What it does CutMix is a regularization technique for training image classifiers. Instead of masking out random image regions with black pixels or noise (Cutout), it cuts a patch from one training image and pastes it onto another. The ground-truth labels get mixed proportionally to the patch area, so no training pixels go to waste.
The interesting bit The authors frame this as fixing an inefficiency: previous regional dropout methods literally throw away information. CutMix keeps pixel utilization at 100% while still forcing the network to attend to less obvious object parts.
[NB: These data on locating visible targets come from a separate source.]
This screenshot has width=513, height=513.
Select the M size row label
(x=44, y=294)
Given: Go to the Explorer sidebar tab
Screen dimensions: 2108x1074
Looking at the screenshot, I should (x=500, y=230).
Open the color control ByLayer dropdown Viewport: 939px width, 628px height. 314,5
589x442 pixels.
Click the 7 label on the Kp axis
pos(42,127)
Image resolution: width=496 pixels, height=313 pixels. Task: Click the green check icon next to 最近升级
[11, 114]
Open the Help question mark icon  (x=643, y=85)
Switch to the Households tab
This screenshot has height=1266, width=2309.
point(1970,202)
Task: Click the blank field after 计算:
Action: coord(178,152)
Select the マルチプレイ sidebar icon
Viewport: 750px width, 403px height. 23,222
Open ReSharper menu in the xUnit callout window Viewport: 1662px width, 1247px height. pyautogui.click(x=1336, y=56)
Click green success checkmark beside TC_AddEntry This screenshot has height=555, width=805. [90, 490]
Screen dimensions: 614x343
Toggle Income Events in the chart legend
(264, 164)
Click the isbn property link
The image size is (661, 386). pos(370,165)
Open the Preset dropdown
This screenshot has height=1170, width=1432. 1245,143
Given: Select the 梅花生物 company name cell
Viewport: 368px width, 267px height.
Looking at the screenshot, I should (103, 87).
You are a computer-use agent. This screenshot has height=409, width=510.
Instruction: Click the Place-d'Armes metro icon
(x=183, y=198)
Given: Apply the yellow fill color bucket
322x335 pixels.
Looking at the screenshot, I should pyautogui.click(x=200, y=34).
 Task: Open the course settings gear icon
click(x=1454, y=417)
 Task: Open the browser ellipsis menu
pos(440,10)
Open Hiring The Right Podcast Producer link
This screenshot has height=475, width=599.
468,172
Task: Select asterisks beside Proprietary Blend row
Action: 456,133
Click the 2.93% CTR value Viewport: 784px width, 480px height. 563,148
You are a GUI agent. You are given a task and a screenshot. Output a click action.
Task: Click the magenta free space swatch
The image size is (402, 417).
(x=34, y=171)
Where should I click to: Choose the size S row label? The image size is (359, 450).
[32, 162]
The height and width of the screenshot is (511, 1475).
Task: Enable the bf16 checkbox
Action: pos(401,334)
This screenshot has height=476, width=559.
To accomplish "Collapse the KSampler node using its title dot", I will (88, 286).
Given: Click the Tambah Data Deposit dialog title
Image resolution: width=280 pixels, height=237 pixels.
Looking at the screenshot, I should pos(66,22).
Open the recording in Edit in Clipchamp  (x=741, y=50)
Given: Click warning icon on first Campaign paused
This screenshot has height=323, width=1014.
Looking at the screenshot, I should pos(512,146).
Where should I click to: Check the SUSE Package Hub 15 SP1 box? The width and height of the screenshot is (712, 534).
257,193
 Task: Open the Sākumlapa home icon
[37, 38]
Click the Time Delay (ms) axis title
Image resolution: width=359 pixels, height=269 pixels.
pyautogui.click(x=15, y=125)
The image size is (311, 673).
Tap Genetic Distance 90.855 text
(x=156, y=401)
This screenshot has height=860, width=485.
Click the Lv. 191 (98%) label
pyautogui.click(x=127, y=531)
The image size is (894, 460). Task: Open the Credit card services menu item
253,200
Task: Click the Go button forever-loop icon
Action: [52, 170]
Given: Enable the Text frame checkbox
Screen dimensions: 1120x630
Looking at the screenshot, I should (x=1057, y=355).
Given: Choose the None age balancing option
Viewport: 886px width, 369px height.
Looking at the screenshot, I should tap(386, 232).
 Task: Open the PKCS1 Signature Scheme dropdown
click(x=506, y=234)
The transfer learning table is the quiet flex — CutMix-pretrained ResNet-50 improves downstream detection and captioning scores, where Mixup and Cutout pretrained models actually hurt or barely help.
Key highlights
- ICCV 2019 oral; official PyTorch implementation from NAVER Clova AI
- CIFAR-100 PyramidNet-200: 16.45% → 14.23% top-1 error (13.81% with Shakedrop)
- ImageNet ResNet-50: 23.68% → 21.40% top-1 error
- Pretrained models provided via Dropbox for PyramidNet-200, ResNet-{50,101,152}, ResNeXt-101
- Includes training and test scripts with GPU count recommendations (2 for CIFAR, 4 for ImageNet)
- Third-party TensorFlow implementation linked
Caveats
- Pretrained models hosted on Dropbox, not GitHub releases or Hugging Face
- Code is based on PyTorch ImageNet example and PyramidNet-PyTorch — not a standalone library, more of a research reproduction
- No pip install; you clone and run
train.pywith explicit flags
Verdict
Worth studying if you’re still using Cutout or building custom augmentation pipelines. Skip if you need a drop-in torchvision.transforms replacement — this is research code with hardcoded network configs.